Input material:
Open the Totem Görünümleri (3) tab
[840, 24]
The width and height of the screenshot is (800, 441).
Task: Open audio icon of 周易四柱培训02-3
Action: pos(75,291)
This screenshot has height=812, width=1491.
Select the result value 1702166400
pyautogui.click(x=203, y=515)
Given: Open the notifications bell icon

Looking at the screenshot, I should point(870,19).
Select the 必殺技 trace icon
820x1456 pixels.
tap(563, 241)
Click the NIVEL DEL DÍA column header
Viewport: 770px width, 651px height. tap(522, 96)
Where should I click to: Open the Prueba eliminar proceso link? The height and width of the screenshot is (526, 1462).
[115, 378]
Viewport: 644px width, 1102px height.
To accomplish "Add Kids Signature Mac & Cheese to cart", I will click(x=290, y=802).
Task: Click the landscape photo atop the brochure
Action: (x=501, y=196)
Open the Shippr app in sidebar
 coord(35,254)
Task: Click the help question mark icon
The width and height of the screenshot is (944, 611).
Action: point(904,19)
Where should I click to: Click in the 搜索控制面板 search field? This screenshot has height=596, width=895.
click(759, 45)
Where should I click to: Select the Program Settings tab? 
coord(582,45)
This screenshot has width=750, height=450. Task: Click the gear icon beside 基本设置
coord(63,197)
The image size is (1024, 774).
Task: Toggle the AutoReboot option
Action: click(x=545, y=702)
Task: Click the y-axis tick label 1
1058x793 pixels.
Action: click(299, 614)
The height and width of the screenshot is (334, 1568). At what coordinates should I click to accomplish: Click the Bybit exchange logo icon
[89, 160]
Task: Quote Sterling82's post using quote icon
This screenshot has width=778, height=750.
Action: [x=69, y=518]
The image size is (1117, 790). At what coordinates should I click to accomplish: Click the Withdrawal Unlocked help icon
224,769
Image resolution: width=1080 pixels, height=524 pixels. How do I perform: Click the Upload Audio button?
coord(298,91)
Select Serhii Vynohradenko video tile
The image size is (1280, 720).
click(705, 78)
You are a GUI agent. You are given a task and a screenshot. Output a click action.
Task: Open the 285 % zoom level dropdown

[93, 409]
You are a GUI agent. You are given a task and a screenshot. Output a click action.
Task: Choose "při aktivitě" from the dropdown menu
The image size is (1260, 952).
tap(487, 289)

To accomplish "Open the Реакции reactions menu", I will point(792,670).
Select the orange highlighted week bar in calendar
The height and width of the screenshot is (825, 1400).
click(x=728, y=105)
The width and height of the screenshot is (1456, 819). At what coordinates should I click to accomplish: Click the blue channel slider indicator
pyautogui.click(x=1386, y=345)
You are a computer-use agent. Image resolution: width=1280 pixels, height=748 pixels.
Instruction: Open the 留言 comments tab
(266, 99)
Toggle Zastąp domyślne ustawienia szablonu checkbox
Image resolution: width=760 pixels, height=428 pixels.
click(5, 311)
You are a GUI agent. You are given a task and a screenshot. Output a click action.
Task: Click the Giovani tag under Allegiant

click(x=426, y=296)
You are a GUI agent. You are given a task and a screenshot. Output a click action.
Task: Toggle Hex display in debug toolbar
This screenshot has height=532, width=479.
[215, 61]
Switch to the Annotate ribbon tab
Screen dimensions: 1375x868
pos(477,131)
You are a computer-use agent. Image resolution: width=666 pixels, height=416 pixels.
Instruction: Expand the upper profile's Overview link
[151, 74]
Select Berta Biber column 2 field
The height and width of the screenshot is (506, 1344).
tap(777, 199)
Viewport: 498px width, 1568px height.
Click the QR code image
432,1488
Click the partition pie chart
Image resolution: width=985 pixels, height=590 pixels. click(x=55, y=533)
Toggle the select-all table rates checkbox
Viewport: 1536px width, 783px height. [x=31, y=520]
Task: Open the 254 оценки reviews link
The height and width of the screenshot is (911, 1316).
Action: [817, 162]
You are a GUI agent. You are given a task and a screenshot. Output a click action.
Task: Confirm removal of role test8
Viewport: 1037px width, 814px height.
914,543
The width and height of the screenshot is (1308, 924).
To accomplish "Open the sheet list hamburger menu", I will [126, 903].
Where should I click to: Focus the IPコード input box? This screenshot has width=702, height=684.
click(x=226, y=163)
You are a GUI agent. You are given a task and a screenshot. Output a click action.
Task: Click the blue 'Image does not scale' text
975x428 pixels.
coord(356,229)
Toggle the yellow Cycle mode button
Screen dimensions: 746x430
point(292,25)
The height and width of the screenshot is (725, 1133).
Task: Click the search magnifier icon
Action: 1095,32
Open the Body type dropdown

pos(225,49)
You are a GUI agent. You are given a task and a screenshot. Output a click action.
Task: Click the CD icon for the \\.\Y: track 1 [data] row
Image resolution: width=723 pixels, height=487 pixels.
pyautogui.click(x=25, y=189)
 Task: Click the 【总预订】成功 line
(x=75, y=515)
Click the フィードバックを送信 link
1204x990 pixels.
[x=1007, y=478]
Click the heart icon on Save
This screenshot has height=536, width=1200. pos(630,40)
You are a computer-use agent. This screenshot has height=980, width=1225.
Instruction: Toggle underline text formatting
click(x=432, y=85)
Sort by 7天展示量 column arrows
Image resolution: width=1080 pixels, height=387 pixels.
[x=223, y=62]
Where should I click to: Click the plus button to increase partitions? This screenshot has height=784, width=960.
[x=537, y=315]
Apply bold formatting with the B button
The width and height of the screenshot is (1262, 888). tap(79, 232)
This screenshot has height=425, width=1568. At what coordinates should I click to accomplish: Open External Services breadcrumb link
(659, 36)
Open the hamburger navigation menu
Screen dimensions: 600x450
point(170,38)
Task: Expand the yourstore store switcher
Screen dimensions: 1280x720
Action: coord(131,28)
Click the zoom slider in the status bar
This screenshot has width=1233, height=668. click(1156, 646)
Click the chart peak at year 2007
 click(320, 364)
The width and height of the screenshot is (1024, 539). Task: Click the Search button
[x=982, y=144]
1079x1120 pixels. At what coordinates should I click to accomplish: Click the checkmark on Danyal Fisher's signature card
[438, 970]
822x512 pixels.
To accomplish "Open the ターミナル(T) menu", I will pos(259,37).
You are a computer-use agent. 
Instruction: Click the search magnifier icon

Task requirements: Reproduce, exactly and without additions, the run of lines from the start of the listing above to the line bearing "the dropdown menu", inclusive.

Response:
Open the Totem Görünümleri (3) tab
[840, 24]
The width and height of the screenshot is (800, 441).
Task: Open audio icon of 周易四柱培训02-3
Action: pos(75,291)
This screenshot has height=812, width=1491.
Select the result value 1702166400
pyautogui.click(x=203, y=515)
Given: Open the notifications bell icon

Looking at the screenshot, I should point(870,19).
Select the 必殺技 trace icon
820x1456 pixels.
tap(563, 241)
Click the NIVEL DEL DÍA column header
Viewport: 770px width, 651px height. tap(522, 96)
Where should I click to: Open the Prueba eliminar proceso link? The height and width of the screenshot is (526, 1462).
[115, 378]
Viewport: 644px width, 1102px height.
To accomplish "Add Kids Signature Mac & Cheese to cart", I will click(x=290, y=802).
Task: Click the landscape photo atop the brochure
Action: (x=501, y=196)
Open the Shippr app in sidebar
 coord(35,254)
Task: Click the help question mark icon
The width and height of the screenshot is (944, 611).
Action: point(904,19)
Where should I click to: Click in the 搜索控制面板 search field? This screenshot has height=596, width=895.
click(759, 45)
Where should I click to: Select the Program Settings tab? 
coord(582,45)
This screenshot has width=750, height=450. Task: Click the gear icon beside 基本设置
coord(63,197)
The image size is (1024, 774).
Task: Toggle the AutoReboot option
Action: click(x=545, y=702)
Task: Click the y-axis tick label 1
1058x793 pixels.
Action: click(299, 614)
The height and width of the screenshot is (334, 1568). At what coordinates should I click to accomplish: Click the Bybit exchange logo icon
[89, 160]
Task: Quote Sterling82's post using quote icon
This screenshot has width=778, height=750.
Action: [x=69, y=518]
The image size is (1117, 790). At what coordinates should I click to accomplish: Click the Withdrawal Unlocked help icon
224,769
Image resolution: width=1080 pixels, height=524 pixels. How do I perform: Click the Upload Audio button?
coord(298,91)
Select Serhii Vynohradenko video tile
The image size is (1280, 720).
click(705, 78)
You are a GUI agent. You are given a task and a screenshot. Output a click action.
Task: Open the 285 % zoom level dropdown

[93, 409]
You are a GUI agent. You are given a task and a screenshot. Output a click action.
Task: Choose "při aktivitě" from the dropdown menu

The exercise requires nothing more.